**WRITTEN EXERCISE:**
Repeat the material below word for word, starting with the line that contains "Task: Click the International" and going on through the line that contains "click(482, 112)", with both of those lines included.

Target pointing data
************
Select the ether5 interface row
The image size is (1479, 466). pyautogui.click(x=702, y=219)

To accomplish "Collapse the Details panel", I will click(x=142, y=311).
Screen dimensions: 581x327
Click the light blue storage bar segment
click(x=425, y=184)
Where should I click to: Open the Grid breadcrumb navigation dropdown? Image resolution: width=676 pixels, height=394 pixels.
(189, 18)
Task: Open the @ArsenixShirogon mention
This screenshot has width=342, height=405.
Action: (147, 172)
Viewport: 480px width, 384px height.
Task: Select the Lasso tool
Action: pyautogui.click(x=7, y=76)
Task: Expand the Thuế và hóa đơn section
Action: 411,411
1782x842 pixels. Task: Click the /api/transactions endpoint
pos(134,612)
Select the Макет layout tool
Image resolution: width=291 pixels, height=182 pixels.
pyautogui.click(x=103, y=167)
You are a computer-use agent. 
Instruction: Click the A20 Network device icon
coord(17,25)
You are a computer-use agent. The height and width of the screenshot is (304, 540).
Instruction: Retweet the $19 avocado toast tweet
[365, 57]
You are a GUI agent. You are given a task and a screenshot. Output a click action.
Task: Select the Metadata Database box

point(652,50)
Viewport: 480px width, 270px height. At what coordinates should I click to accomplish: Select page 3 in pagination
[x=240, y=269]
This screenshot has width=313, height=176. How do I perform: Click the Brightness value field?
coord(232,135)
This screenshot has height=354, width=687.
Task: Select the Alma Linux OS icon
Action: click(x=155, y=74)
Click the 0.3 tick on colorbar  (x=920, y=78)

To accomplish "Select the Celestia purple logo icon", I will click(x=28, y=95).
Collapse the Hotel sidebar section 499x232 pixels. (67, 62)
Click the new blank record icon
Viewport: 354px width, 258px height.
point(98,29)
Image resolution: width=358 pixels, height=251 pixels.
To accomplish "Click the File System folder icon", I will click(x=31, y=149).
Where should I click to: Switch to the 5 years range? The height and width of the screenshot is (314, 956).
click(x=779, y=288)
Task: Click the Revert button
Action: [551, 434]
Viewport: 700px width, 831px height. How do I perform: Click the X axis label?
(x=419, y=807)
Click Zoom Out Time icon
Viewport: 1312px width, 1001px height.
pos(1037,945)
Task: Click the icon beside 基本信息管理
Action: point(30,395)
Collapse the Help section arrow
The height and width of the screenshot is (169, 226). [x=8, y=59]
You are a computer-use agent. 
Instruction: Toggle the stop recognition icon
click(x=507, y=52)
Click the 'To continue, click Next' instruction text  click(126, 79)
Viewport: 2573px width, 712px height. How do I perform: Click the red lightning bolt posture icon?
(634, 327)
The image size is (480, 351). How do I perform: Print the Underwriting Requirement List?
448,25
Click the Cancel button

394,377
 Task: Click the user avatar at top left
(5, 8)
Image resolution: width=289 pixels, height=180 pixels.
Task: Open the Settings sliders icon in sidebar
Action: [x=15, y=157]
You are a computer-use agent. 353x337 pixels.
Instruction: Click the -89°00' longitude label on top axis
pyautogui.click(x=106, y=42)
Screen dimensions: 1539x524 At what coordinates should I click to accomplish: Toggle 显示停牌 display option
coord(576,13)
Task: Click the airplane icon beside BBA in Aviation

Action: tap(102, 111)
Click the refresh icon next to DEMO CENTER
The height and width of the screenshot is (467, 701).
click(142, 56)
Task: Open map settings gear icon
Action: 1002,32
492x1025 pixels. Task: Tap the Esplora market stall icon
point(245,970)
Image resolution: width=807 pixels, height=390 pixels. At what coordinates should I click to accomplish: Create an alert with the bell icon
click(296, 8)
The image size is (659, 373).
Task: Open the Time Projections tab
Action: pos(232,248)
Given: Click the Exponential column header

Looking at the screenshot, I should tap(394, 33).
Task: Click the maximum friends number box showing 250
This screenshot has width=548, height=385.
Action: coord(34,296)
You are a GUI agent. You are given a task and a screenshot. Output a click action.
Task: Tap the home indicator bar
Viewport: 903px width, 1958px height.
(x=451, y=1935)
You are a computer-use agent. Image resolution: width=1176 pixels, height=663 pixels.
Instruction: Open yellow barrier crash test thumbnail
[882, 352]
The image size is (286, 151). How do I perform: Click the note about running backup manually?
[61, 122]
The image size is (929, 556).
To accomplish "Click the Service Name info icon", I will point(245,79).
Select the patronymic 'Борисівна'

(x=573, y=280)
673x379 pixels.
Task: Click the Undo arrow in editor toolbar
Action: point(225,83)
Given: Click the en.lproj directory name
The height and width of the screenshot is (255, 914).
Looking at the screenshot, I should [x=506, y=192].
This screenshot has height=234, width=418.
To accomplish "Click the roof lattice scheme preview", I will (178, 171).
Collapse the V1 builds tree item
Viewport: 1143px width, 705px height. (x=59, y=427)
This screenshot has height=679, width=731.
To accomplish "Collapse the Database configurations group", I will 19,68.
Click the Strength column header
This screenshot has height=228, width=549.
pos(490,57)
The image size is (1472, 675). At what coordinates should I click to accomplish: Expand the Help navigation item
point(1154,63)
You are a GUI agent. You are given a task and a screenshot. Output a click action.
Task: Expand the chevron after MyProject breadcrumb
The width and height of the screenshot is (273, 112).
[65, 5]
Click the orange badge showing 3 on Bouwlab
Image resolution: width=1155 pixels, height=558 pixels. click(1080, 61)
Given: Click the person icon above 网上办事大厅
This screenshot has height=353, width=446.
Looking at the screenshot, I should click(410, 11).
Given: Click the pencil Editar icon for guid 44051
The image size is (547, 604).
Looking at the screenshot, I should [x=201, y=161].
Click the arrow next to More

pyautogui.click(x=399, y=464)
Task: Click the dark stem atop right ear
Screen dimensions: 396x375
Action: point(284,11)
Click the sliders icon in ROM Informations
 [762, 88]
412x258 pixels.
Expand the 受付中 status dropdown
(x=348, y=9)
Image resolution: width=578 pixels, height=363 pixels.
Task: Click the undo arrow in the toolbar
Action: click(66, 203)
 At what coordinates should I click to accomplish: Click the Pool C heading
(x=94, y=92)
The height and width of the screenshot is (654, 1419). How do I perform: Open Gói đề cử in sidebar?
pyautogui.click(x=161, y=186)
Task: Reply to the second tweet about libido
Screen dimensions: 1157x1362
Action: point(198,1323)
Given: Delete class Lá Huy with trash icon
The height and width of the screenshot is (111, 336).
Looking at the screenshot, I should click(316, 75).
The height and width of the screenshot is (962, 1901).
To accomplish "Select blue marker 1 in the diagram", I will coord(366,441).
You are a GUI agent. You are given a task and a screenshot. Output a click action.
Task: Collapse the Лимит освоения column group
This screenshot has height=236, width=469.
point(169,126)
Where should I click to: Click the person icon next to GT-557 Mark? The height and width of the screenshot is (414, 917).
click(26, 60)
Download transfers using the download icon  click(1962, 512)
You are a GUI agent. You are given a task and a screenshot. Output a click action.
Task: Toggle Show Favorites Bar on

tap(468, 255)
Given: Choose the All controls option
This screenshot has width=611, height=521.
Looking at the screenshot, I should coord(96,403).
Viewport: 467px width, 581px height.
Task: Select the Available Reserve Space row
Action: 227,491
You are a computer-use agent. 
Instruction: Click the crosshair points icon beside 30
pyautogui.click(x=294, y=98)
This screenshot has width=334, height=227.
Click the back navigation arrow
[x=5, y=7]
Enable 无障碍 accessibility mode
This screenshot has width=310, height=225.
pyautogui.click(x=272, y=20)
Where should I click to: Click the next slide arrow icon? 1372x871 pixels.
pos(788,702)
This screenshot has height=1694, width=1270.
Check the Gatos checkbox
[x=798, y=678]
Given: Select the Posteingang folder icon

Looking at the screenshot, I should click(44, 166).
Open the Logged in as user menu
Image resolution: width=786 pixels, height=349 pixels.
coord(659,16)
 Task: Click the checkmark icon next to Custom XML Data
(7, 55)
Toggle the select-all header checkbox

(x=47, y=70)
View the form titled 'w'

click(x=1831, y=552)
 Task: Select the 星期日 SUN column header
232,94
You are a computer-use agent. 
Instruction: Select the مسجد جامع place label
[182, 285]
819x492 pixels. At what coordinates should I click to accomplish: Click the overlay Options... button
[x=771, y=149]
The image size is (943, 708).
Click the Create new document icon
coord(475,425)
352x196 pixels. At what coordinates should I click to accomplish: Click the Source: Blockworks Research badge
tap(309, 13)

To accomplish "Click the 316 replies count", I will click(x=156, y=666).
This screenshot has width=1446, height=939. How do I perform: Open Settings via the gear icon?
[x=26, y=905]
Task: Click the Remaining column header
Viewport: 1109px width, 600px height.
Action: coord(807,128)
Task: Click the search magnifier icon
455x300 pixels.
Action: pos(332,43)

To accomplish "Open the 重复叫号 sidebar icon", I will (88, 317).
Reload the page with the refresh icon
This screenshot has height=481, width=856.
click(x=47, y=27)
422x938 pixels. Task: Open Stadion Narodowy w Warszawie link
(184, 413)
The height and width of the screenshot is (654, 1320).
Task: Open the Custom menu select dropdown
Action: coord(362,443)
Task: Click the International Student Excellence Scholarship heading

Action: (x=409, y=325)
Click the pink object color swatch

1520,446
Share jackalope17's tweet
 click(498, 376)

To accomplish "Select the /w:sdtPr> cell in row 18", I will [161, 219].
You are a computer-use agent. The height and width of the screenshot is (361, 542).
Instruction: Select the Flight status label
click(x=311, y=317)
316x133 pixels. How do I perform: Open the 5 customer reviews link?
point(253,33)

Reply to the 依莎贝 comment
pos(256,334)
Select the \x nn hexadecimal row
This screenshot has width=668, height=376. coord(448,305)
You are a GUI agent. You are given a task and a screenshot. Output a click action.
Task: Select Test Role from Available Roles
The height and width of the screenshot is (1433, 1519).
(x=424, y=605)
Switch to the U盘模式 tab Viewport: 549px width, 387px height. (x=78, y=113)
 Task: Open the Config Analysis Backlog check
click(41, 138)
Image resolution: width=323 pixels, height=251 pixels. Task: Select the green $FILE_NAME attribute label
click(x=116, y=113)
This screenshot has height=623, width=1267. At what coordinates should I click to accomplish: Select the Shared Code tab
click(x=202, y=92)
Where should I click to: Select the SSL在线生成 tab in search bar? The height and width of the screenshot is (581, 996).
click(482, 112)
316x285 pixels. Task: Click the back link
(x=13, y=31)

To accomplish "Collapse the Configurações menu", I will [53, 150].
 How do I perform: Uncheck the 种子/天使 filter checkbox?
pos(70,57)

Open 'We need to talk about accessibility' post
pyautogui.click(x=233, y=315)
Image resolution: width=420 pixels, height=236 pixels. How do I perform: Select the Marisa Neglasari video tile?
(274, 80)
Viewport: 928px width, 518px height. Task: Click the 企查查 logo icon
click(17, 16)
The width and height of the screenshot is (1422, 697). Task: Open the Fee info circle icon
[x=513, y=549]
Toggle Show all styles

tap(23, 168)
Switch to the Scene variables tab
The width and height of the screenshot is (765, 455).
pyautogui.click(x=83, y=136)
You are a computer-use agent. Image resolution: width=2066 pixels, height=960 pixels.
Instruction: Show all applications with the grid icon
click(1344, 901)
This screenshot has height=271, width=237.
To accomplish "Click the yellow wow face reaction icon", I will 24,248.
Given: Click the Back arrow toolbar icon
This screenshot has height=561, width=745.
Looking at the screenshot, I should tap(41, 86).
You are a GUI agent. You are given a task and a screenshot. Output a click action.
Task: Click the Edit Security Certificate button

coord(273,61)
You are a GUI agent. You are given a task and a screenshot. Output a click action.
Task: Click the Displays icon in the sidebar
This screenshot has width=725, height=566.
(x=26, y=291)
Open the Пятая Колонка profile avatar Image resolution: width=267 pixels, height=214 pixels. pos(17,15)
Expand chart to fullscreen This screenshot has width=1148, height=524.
************
**SOLUTION:**
Task: Click the International Student Excellence Scholarship heading

Action: (x=409, y=325)
Click the pink object color swatch

1520,446
Share jackalope17's tweet
 click(498, 376)

To accomplish "Select the /w:sdtPr> cell in row 18", I will [161, 219].
You are a computer-use agent. The height and width of the screenshot is (361, 542).
Instruction: Select the Flight status label
click(x=311, y=317)
316x133 pixels. How do I perform: Open the 5 customer reviews link?
point(253,33)

Reply to the 依莎贝 comment
pos(256,334)
Select the \x nn hexadecimal row
This screenshot has width=668, height=376. coord(448,305)
You are a GUI agent. You are given a task and a screenshot. Output a click action.
Task: Select Test Role from Available Roles
The height and width of the screenshot is (1433, 1519).
(x=424, y=605)
Switch to the U盘模式 tab Viewport: 549px width, 387px height. (x=78, y=113)
 Task: Open the Config Analysis Backlog check
click(41, 138)
Image resolution: width=323 pixels, height=251 pixels. Task: Select the green $FILE_NAME attribute label
click(x=116, y=113)
This screenshot has height=623, width=1267. At what coordinates should I click to accomplish: Select the Shared Code tab
click(x=202, y=92)
Where should I click to: Select the SSL在线生成 tab in search bar? The height and width of the screenshot is (581, 996).
click(482, 112)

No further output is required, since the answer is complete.